• _Work instructions_: Go through the data below and return each line containing the word "hamburger".

━━ Record excerpts ━━

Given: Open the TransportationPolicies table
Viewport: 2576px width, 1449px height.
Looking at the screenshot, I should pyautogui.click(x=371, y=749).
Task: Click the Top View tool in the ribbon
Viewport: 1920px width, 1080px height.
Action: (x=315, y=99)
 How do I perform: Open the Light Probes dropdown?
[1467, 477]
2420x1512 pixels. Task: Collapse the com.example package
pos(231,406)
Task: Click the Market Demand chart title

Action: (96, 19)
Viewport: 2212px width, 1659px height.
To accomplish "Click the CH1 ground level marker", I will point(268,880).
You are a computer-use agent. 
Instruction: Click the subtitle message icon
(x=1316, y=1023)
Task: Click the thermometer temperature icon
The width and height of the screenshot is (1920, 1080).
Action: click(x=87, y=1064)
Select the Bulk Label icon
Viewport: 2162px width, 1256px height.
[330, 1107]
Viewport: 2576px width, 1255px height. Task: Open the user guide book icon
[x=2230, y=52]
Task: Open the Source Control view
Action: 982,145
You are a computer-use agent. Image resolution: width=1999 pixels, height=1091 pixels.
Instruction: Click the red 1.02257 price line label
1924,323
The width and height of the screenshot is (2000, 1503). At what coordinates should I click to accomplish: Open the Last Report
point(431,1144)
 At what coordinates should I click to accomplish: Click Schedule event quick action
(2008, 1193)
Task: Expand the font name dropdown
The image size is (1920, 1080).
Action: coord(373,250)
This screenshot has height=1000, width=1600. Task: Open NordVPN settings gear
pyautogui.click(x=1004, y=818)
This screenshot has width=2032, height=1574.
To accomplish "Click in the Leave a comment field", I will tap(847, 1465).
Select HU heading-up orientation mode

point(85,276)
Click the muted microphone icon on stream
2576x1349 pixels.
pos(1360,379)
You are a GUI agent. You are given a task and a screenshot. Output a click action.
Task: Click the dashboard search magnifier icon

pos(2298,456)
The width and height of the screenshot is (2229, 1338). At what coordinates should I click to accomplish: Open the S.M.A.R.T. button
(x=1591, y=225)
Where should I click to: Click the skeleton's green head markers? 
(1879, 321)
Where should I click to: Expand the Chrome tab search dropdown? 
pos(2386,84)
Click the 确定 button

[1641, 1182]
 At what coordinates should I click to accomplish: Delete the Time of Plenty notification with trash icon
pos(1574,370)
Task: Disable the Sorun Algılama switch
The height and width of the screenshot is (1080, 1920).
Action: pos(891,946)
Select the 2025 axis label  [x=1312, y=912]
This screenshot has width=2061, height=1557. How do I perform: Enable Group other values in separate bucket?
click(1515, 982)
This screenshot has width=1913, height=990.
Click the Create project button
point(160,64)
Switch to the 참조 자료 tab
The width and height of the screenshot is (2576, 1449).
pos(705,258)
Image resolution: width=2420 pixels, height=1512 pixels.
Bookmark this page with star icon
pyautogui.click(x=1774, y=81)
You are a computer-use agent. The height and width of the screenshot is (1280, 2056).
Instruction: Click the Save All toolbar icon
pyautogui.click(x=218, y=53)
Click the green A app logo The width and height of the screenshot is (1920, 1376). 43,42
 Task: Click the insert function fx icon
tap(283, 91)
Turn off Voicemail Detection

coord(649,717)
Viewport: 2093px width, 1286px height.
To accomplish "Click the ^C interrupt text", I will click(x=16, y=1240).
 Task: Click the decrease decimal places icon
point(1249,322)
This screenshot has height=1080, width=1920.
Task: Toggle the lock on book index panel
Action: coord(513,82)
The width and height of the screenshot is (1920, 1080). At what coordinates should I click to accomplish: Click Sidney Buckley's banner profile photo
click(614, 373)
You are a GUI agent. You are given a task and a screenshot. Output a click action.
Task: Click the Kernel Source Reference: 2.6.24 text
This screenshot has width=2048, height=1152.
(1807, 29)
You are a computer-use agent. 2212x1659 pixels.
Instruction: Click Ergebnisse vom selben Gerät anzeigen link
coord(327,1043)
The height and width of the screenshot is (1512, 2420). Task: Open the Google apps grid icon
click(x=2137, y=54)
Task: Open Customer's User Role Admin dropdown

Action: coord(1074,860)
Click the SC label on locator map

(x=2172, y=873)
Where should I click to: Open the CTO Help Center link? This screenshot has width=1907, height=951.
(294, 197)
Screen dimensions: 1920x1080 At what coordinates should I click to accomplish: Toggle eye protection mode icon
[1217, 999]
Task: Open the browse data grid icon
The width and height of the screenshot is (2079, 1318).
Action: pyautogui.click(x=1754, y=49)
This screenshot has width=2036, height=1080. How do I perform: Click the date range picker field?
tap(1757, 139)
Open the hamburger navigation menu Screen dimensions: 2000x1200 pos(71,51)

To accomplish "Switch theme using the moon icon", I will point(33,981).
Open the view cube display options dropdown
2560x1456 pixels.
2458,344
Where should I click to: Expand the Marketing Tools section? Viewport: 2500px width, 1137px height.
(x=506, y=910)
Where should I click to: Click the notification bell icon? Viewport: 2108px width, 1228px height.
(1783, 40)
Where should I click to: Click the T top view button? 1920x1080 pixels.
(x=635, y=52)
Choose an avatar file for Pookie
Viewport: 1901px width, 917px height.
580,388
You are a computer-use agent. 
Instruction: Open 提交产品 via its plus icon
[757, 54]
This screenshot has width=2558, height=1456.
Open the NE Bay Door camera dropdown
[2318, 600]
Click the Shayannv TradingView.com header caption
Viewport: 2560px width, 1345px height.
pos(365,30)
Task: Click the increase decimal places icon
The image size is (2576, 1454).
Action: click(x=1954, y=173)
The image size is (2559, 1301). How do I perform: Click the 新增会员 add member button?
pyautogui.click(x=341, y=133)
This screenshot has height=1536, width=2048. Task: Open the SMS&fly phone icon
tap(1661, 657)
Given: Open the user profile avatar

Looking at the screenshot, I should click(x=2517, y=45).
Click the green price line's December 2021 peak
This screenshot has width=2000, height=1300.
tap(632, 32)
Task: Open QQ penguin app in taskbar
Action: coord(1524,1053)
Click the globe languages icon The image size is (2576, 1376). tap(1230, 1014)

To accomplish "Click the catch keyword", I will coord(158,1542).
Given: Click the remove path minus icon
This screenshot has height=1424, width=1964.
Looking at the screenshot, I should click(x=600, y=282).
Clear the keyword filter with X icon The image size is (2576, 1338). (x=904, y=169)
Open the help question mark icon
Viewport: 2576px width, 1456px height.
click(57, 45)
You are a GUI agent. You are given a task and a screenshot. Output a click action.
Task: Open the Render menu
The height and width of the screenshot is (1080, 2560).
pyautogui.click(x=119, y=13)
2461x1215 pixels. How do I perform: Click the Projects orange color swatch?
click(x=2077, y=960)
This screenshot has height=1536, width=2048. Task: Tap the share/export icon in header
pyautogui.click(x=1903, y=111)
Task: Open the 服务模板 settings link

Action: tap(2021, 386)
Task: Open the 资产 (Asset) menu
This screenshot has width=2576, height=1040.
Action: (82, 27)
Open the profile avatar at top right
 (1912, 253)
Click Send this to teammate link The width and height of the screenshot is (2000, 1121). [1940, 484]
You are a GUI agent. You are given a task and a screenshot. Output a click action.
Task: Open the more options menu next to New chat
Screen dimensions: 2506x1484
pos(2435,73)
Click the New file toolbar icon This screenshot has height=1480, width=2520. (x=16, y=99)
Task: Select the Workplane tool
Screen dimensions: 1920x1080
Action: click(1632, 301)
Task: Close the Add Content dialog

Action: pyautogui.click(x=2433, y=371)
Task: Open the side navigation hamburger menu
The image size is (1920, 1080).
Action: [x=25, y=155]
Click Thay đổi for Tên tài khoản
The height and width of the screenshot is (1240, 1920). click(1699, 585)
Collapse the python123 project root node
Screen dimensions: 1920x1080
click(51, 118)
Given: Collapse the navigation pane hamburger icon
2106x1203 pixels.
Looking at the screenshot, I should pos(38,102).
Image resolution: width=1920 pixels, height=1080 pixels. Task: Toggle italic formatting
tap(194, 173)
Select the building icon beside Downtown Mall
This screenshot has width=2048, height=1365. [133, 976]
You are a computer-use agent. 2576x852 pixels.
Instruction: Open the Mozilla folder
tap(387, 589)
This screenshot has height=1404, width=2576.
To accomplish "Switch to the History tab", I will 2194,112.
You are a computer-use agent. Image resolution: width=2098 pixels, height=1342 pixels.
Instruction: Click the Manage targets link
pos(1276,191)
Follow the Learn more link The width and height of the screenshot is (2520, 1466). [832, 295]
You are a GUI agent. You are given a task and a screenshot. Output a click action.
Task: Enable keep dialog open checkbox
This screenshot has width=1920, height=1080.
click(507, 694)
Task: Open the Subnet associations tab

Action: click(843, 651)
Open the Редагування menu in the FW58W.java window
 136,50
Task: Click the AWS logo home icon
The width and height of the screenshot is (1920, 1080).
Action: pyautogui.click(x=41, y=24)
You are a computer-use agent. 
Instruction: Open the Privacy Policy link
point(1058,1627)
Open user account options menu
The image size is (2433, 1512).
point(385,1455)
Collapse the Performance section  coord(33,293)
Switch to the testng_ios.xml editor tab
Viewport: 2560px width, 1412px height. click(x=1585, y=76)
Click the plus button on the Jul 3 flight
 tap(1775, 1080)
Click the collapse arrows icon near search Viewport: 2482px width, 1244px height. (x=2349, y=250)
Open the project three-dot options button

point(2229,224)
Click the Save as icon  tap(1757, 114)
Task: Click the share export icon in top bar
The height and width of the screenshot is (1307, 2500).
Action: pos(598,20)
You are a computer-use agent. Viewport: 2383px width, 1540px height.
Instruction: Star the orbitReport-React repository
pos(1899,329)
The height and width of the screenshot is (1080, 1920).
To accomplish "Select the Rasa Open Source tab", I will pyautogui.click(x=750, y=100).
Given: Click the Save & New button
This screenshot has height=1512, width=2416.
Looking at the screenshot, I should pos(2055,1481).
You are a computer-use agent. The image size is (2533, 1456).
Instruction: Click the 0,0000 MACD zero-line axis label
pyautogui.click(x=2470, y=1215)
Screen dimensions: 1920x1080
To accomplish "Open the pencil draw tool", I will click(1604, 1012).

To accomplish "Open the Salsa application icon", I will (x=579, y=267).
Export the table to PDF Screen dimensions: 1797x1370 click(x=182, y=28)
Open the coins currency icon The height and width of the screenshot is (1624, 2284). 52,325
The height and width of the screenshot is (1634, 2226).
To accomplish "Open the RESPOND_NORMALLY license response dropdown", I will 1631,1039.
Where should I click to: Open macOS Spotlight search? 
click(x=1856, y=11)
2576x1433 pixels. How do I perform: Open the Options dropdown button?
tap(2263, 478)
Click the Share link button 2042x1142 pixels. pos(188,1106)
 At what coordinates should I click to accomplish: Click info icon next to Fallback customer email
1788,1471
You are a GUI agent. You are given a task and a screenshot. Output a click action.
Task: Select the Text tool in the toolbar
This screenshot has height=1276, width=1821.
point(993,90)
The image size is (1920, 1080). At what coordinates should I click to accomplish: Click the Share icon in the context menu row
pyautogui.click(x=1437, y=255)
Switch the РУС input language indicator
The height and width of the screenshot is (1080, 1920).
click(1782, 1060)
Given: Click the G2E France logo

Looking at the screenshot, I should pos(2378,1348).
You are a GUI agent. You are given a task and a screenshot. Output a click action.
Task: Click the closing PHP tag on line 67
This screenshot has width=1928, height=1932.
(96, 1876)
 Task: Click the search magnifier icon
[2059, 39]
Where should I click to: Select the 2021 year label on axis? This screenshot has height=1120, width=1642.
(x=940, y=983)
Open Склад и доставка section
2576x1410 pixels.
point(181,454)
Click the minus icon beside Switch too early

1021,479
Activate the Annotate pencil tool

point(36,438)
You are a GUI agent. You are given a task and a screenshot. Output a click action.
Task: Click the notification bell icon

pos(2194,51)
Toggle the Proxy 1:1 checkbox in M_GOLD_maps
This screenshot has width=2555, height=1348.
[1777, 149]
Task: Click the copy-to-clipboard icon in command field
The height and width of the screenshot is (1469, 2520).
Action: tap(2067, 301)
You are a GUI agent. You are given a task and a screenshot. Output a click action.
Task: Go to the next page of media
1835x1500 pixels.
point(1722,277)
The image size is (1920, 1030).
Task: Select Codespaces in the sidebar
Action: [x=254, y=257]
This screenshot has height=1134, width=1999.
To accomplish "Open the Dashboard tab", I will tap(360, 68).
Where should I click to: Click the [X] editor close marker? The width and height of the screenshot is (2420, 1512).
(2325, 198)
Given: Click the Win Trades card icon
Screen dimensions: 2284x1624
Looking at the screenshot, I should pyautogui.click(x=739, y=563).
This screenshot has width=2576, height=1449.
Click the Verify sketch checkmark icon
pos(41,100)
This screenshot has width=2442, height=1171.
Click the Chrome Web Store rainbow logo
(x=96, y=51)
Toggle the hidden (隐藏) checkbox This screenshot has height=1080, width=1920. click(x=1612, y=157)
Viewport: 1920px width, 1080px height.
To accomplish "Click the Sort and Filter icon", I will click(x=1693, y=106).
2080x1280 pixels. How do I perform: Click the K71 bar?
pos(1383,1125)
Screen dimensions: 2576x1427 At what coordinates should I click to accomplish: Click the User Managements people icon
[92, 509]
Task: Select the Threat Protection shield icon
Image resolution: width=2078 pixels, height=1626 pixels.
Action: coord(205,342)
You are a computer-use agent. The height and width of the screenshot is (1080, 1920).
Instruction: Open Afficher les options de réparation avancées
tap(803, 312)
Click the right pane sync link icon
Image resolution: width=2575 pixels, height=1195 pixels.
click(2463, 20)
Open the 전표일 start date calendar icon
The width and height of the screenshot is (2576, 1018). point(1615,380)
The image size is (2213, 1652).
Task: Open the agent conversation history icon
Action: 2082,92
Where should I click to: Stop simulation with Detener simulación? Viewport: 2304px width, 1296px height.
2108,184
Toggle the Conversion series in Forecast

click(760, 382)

━━━

• _Answer to this exercise_:
Open the hamburger navigation menu Screen dimensions: 2000x1200 pos(71,51)
Task: Open the side navigation hamburger menu
Given: Collapse the navigation pane hamburger icon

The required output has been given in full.